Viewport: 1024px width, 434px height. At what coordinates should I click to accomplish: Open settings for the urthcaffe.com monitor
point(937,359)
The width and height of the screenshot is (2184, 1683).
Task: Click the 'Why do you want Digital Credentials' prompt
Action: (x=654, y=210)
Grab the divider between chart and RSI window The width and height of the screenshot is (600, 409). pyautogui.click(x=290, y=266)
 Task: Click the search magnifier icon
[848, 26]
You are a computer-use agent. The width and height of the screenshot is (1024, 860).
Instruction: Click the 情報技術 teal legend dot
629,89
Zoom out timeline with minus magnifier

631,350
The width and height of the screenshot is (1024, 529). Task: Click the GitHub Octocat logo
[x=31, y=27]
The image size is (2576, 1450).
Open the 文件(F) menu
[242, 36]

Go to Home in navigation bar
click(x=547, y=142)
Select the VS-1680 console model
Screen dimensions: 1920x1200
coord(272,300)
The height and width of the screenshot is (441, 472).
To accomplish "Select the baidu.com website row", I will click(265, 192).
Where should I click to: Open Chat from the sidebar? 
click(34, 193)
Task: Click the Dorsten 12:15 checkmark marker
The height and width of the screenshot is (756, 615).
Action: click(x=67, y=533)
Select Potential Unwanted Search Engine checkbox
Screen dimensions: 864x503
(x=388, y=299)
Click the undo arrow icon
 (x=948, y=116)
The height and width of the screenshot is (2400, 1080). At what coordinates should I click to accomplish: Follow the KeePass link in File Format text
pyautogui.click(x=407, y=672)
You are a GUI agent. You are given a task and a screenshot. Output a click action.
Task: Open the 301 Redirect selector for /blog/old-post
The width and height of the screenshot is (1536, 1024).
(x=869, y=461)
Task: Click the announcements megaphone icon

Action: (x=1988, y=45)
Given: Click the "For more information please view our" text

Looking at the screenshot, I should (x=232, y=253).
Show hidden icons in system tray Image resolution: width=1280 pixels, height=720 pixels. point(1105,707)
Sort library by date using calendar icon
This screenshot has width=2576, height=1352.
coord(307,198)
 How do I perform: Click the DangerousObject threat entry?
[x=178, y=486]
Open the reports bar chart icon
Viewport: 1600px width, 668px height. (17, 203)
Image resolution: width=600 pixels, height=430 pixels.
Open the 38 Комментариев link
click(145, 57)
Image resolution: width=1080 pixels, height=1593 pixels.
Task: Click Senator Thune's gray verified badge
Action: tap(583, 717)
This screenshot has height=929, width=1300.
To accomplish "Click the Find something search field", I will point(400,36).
★ ★ ★ ★ ★
▸ Set task: List every line in the entries above that contains the string "coordinates".

▸ Completed exercise:
Viewport: 1024px width, 434px height. At what coordinates should I click to accomplish: Open settings for the urthcaffe.com monitor
The height and width of the screenshot is (2400, 1080). At what coordinates should I click to accomplish: Follow the KeePass link in File Format text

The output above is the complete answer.